THE TASK.
Whenever the word "list" turns up in a line below, that line should be copied.

INFORMATION GIVEN.
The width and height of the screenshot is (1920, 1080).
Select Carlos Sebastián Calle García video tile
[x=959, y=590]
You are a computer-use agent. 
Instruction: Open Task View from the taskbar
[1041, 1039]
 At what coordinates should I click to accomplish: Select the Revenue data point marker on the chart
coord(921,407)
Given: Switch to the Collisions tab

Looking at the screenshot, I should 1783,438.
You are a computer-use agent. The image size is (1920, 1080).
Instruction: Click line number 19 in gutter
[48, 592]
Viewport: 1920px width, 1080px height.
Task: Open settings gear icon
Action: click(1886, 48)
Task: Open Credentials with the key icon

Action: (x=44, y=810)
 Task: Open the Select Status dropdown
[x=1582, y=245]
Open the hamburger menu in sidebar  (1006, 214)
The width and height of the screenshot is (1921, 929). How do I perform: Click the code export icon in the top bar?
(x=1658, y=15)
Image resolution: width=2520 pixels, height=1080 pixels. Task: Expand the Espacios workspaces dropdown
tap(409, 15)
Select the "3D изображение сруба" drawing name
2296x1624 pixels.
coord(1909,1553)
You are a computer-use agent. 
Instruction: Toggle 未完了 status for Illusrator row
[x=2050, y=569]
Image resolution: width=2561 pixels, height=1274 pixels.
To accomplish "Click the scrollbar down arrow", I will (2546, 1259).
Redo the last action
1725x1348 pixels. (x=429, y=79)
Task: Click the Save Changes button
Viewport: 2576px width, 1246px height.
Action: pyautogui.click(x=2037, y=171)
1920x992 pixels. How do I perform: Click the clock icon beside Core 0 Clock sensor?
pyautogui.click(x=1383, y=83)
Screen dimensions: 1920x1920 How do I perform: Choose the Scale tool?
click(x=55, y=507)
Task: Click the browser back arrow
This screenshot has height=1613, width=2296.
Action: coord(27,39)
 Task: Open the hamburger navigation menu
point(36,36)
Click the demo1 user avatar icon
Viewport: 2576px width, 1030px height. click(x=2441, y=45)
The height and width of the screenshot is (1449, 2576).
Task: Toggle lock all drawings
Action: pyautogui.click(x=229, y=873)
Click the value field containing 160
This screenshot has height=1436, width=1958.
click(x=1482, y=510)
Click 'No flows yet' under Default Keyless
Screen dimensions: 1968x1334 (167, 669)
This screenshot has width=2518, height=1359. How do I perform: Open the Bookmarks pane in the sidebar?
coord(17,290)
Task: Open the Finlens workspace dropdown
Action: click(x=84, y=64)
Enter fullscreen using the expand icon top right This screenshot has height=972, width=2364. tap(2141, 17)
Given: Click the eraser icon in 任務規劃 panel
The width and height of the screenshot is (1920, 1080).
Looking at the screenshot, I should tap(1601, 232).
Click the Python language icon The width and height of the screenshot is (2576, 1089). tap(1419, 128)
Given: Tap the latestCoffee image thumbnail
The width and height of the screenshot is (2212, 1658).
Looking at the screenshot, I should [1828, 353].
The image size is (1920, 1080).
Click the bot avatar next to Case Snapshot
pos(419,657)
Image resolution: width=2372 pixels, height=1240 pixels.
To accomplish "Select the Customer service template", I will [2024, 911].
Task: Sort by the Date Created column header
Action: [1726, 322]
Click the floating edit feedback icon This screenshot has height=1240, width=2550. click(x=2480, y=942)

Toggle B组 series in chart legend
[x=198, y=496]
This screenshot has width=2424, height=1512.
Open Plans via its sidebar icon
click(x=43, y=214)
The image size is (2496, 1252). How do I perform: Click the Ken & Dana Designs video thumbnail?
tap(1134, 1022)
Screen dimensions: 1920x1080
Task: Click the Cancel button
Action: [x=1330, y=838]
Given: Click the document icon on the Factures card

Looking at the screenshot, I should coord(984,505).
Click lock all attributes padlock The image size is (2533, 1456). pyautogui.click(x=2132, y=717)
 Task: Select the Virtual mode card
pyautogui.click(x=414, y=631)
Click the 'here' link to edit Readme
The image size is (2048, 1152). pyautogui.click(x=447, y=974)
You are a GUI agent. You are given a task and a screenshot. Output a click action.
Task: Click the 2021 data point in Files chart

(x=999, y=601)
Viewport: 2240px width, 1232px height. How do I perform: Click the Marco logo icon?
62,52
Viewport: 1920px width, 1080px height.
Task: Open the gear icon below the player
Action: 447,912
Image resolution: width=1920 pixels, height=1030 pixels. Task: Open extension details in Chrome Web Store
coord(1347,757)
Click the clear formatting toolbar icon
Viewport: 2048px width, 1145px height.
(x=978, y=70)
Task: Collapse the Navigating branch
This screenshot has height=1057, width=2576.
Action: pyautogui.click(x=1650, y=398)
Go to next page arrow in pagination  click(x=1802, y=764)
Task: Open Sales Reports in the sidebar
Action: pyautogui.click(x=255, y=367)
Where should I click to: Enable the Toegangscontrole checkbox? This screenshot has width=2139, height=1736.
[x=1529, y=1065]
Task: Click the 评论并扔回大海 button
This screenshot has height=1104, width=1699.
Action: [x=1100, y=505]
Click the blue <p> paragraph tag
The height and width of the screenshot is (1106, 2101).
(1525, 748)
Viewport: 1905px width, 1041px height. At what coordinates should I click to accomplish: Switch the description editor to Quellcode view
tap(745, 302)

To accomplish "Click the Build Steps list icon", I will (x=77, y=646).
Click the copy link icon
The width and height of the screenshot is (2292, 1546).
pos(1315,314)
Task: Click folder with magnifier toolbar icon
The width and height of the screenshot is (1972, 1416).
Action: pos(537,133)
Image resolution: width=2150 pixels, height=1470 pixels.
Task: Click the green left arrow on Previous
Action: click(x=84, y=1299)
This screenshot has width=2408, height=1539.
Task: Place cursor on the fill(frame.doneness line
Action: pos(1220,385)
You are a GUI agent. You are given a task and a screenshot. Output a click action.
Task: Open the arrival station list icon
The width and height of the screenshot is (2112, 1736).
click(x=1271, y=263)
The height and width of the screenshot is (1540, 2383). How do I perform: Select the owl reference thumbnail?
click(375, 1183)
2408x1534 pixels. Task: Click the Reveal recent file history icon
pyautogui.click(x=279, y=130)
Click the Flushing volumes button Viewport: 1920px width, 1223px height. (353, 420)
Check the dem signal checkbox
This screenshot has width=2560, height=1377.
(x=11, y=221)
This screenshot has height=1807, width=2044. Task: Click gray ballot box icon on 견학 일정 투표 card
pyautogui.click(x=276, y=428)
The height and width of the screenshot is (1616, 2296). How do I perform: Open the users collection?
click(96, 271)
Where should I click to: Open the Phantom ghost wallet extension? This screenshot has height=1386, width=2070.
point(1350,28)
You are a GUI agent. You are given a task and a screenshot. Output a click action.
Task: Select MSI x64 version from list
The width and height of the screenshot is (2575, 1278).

YOUR RESPONSE.
To accomplish "Click the Build Steps list icon", I will (x=77, y=646).
Task: Open the arrival station list icon
Task: Select MSI x64 version from list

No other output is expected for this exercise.